Electric scooter injuries surge as more riders mangle their legs and skulls

According to a study published in JAMA Surgery, hospitals nationwide are seeing a dramatic increase in the number of electric scooter injuries. In this file photo, scooters parked on the southeast corner at Broad and High streets Downtown on April 10 in Columbus, Ohio. Fred Squilante/Columbus DispatchOhio

SACRAMENTO, Calif. — Hospitals nationwide are seeing a dramatic increase in the number of electric scooter injuries, particularly in the last three years as companies and cities push for alternative forms of transportation, according to a new study published in JAMA Surgery.

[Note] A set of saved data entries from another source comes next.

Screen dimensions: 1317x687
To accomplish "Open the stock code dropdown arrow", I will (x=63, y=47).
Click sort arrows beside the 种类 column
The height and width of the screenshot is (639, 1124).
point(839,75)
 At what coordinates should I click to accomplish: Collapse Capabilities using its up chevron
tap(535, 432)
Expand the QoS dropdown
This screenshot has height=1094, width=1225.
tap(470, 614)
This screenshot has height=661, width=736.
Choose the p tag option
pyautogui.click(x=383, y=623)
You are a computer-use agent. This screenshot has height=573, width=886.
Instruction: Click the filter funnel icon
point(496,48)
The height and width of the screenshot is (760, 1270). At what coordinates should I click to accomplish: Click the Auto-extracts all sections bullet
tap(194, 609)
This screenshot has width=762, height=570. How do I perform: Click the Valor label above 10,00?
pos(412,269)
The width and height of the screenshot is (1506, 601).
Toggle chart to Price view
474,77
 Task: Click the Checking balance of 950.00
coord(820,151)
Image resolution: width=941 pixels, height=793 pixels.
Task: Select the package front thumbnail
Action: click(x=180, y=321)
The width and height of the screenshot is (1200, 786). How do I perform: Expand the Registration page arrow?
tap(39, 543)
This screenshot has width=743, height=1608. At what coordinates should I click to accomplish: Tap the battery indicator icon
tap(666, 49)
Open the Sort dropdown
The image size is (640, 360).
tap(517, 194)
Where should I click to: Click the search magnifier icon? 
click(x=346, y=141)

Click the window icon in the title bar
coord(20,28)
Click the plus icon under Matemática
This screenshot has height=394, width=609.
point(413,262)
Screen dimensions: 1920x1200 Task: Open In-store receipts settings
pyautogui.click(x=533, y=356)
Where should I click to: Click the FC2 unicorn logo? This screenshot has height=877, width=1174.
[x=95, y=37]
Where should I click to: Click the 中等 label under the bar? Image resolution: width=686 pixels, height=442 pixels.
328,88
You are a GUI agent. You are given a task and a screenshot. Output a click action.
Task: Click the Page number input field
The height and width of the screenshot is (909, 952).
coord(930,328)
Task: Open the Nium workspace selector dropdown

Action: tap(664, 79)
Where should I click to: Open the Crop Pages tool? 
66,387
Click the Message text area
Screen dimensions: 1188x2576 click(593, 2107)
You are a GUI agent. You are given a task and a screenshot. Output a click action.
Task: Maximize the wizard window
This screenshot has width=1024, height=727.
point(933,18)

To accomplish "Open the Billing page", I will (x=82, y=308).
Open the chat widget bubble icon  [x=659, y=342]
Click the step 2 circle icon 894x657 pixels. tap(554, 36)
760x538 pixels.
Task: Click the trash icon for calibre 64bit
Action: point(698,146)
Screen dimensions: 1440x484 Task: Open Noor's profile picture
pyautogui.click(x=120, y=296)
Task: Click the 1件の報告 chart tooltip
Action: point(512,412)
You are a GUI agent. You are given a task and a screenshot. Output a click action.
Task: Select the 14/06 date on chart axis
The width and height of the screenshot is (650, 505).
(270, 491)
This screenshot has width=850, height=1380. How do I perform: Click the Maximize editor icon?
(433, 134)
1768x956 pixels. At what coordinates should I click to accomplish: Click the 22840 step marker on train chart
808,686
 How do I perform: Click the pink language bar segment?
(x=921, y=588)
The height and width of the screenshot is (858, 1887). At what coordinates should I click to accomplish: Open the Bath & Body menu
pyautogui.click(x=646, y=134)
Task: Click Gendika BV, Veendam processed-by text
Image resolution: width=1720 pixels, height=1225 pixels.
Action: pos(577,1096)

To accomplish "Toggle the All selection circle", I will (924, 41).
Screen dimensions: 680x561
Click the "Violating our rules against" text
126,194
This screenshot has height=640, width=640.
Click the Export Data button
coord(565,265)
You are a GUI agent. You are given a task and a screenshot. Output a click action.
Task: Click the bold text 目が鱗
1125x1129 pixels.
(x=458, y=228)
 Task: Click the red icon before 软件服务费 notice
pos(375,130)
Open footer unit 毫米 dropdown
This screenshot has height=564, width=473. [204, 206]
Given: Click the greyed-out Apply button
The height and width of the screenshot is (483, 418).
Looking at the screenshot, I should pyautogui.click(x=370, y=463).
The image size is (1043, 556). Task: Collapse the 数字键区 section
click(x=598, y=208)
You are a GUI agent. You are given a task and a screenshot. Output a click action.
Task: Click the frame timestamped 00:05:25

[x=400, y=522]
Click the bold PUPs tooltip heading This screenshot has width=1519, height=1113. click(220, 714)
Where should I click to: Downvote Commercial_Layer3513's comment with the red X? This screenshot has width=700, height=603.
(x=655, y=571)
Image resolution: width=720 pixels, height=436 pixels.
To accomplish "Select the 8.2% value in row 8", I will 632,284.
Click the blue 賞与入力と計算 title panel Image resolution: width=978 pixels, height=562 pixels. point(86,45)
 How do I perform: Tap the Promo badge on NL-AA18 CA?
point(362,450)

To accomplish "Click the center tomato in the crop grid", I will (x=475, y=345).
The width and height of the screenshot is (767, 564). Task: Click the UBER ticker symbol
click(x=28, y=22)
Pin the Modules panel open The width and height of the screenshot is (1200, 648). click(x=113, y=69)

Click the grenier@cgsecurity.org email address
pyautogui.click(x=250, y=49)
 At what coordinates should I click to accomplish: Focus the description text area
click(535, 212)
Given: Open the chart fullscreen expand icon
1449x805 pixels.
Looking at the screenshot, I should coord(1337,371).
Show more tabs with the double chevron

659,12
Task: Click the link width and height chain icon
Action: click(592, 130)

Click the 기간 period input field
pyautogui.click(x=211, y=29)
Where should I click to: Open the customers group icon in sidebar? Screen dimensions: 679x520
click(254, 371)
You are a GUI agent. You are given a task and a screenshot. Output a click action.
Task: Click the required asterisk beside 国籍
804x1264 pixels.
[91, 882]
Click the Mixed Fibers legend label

It’s one of the first pieces of evidence that could frustrate attempts to decongest highly trafficked urban areas with e-scooters. Cities across the country are betting on a transportation future that’s environmentally cleaner than it is today.

The study raises the question of whether it will also be safer.

Researchers at UC San Francisco used data that tracks injuries at a sample of hospitals across the country, focusing on cases involving scooters during a five-year period ending in 2018. They found that the rate of injuries jumped from 6 to 19 cases for every 100,000 people — a three-fold increase.

The largest share of the injuries — about one-third in 2018 — were to the head or the legs. But researchers said the concern is greater for potential head trauma that can be more severe and more difficult to recover from.

People under the age of 34 accounted for the largest shares of hospital admissions, including children under 18. And urban hospitals saw nearly six times more scooter injuries than rural facilities.

Dr. Benjamin Breyer, the lead author of the study and a urologist at Zuckerberg San Francisco General Hospital and Trauma Center, said the study, which was published as a “research letter,” originated from seeing injuries related to scooter usage at the hospital after shared bikes and then scooters were introduced in San Francisco.

“When we looked at bicycles about 16% of the time someone presented to the emergency room it was a head injury but it was close to 1 in three for the scooter,” Breyer said. “A lot of that has to do with people not wearing helmets when they ride scooters. The position you’re in standing upright, you’re probably not (able) to brace for a fall.”

The study builds on a similar work that examined e-scooter injuries in Los Angeles and was published a year ago.